Colin Farrell: Menajerim aradı ve The Batman’in yapılmakta olduğunu bilip bilmediğimi sordu. Bir sonraki Batman filmini Matt Reeve’in yöneteceğini ve benimle Penguen rolü için konuşmak istediklerini söyledi, ki bunun düşüncesi bile beni çok heyecanlandırdı.
Bu karakterin ve Matt’in hikaye yaklaşımının hangi yönü seni projeye çekti?

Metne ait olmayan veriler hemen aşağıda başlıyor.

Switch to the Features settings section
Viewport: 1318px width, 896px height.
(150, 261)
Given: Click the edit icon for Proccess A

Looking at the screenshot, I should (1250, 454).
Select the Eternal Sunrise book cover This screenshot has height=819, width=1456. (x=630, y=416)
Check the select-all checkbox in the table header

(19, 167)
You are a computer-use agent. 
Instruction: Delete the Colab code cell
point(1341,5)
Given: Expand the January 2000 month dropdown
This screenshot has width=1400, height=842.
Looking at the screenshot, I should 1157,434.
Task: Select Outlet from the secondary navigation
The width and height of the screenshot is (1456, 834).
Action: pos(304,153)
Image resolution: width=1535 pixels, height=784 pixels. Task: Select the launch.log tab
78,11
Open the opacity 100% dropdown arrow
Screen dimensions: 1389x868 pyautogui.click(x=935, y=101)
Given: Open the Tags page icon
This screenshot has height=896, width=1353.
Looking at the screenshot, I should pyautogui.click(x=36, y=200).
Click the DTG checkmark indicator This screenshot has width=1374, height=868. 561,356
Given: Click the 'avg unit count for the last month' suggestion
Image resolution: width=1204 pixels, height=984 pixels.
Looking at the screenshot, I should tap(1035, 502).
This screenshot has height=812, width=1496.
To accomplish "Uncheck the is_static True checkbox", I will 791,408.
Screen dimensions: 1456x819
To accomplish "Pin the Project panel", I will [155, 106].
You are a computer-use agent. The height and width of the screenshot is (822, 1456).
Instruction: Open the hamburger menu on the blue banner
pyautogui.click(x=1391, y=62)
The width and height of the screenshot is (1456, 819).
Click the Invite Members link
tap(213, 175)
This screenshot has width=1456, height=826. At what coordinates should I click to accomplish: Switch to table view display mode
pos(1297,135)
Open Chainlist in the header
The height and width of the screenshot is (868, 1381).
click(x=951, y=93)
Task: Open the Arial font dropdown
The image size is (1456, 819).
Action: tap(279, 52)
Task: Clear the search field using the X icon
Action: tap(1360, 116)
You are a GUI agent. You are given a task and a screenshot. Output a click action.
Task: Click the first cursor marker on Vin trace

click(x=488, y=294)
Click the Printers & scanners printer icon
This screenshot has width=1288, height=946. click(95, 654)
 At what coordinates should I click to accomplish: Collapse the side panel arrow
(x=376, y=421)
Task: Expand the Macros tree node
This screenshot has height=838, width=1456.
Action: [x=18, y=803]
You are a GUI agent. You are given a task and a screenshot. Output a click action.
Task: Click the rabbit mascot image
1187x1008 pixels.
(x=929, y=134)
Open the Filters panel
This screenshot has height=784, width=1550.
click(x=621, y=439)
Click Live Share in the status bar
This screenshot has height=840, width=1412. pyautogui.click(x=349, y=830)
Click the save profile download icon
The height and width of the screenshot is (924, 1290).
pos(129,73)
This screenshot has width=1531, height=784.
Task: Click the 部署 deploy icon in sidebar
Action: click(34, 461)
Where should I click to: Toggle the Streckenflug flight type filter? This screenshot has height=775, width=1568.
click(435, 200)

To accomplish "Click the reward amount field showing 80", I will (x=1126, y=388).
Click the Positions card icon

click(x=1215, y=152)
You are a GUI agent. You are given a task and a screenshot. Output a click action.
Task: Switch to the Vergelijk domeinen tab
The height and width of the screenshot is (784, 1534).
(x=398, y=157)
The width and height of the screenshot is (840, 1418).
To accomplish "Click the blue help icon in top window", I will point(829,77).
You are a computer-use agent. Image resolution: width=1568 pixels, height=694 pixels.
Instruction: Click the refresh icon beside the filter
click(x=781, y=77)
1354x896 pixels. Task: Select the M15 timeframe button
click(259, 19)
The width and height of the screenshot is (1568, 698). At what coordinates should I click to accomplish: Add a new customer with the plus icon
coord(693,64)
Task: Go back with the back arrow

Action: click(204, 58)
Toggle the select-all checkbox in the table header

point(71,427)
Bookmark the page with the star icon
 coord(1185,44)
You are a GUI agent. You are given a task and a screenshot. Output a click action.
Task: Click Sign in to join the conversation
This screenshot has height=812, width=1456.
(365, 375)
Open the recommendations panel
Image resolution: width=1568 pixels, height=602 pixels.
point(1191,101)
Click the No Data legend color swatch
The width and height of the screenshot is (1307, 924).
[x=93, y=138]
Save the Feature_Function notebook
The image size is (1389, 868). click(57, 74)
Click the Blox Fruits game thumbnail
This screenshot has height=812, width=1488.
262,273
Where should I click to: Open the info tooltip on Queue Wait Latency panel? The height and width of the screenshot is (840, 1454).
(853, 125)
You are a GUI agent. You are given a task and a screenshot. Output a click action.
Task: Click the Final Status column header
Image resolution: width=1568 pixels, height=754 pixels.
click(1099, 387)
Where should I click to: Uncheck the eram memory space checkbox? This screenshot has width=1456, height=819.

Colin Farrell: Oyunculuk benim mesleğim ama aynı zamanda içimde hâlâ hayatta ve sağlıklı olan, zaman zaman eğlencenin rahatlığını arayan devasa bir çocuk var. Ve yine de bir erkek olarak bu çocuğun küçüklüğünde ya da ergenliğinde sevdiği şeylere de ilgi duyuyor. Ayrıca, ben, Adam West’in Batman ve Burgess Meredith’in de Penguen’i canlandırdığı televizyon dizisini izleyerek büyüdüm. Bunun yanı sıra, Tim Burton’ın ilk Batman’ini, Penguen rolünde Danny DeVito’yu ve Kedi Kadın rolünde Michelle Pfeiffer’ın yer aldığı sonraki Batman’i [Geri Dönüyor] de sevdim. Bu yüzden haberi duyduğumda, Penguen kadar ikonik bir karakteri hayata geçirme, böyle bir karaktere yaklaşabilme düşüncesi beni çok heyecanlandırdı. Matt Reeve’in çalışmalarını ‘Cloverfield’ ve ‘Let Me In’den ve sonra Ape filmlerinden biliyordum. Matt olağanüstü bir sinemacı. O, gerçekten de fedakarca dehayı ticari eğlence anlayışıyla birleştiren ender sinemacılardan biri. Ve kitleler için filmler yapıyor fakat bunu yaparken herhangi bir duygusal ya da psikolojik zeka ya da özgünlükten ödün vermiyor. Bu yüzden projeyi duyduğumda çok mutlu oldum. Sonra senaryoyu okudum ve Matt’le buluştum.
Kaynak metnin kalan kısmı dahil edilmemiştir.